Grant Finder

LLS investigators are outstanding scientists at the forefront of leukemia, lymphoma and myeloma research at centers throughout the world. Search to see the many research projects that LLS is currently funding.

Grant: 7016-18 | Specialized Center of Research Program (SCOR):

Location:The University of Texas MD Anderson Cancer Center, Houston, Texas 77210-4266

Year: 2018

Project Title: SCOR In High Risk Plasma Cell Dyscrasias

Project Summary:

Multiple myeloma is a cancer of plasma cells and already the second most commonly diagnosed blood-related tumor. Also, because there is an increase in the at-risk population with the aging of America, and a greater percentage of these patients appear to be developing this disease, new cases will grow by almost 60% from 2010 to 2030, ranking it third among all cancers in the rate of increase during this time.
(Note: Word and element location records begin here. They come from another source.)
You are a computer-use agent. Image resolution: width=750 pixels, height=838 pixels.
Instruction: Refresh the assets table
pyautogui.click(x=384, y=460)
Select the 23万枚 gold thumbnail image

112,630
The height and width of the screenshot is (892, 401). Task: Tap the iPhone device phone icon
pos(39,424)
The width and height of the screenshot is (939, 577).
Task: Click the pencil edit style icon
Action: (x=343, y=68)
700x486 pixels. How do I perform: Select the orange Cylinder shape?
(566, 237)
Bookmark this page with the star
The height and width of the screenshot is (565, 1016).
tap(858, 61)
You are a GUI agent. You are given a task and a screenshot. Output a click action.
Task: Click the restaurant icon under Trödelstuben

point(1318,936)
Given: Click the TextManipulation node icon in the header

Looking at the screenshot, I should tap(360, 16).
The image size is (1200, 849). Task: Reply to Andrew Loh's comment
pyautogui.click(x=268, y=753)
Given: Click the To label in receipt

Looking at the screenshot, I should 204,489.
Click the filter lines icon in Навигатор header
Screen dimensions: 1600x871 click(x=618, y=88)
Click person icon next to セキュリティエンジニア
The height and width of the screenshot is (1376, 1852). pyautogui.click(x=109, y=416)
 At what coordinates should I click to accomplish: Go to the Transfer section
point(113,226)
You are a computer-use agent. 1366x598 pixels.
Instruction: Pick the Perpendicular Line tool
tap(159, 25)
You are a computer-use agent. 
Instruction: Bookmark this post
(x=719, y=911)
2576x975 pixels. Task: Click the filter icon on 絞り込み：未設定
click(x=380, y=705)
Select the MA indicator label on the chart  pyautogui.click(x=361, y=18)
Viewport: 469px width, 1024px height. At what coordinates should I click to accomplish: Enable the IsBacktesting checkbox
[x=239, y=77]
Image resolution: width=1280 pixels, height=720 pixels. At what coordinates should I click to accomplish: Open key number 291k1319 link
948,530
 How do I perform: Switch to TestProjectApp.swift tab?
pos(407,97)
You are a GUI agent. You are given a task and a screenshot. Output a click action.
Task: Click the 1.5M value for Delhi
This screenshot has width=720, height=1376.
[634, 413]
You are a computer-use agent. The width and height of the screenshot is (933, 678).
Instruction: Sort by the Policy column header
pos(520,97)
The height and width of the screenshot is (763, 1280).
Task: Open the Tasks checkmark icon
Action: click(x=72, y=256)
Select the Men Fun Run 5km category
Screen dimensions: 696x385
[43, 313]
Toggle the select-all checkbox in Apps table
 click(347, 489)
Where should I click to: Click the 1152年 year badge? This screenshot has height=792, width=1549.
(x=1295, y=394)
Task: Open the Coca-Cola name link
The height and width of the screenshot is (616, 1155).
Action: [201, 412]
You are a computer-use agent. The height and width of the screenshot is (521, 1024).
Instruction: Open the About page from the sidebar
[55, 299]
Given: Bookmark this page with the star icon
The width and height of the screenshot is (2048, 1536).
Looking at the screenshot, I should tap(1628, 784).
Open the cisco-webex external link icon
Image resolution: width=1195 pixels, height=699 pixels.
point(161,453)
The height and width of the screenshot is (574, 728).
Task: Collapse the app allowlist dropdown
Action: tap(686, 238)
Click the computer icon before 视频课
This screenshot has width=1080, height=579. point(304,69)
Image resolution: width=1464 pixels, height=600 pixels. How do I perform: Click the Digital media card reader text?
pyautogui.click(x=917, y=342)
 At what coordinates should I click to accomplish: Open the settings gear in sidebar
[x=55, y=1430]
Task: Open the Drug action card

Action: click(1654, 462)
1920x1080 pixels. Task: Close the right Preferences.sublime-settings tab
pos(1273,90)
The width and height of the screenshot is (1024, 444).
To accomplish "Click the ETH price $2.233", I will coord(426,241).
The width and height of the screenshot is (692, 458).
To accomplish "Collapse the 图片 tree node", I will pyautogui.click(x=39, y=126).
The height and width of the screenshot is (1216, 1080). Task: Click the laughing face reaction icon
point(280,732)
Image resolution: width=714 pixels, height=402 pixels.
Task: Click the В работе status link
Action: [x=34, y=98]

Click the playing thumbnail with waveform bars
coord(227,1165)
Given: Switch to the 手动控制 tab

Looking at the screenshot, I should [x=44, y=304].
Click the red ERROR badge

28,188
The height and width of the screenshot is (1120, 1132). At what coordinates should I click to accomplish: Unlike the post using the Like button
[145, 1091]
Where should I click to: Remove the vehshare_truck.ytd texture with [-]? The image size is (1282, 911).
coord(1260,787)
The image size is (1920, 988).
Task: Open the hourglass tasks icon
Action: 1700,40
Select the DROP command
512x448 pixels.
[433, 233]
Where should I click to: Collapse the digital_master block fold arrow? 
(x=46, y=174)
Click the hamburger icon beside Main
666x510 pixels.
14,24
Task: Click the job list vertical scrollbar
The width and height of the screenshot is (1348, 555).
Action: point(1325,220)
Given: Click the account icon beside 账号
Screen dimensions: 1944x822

Grant: 7017-18 | Specialized Center of Research Program (SCOR):

Location:University of Miami, Atlanta, Georgia 30384-5803

Year: 2018

Project Title: Interventional Epigenetics In Myeloid Malignancies

Project Summary:

Cancers like acute myeloid leukemia (AML) and myelodysplastic syndromes (MDS) arise due to a combination of genetic mutations and epigenetic abnormalities that sustain the abnormal behavior of cancer cells. The genetic material (DNA) of the cell can be considered a “hard drive” full of instructions that allow cells to grow, have unique functions, and ultimately live or die. Epigenetics, by analogy, is the “software” of the cell, allowing access to the information from the hard disk in a controlled manner.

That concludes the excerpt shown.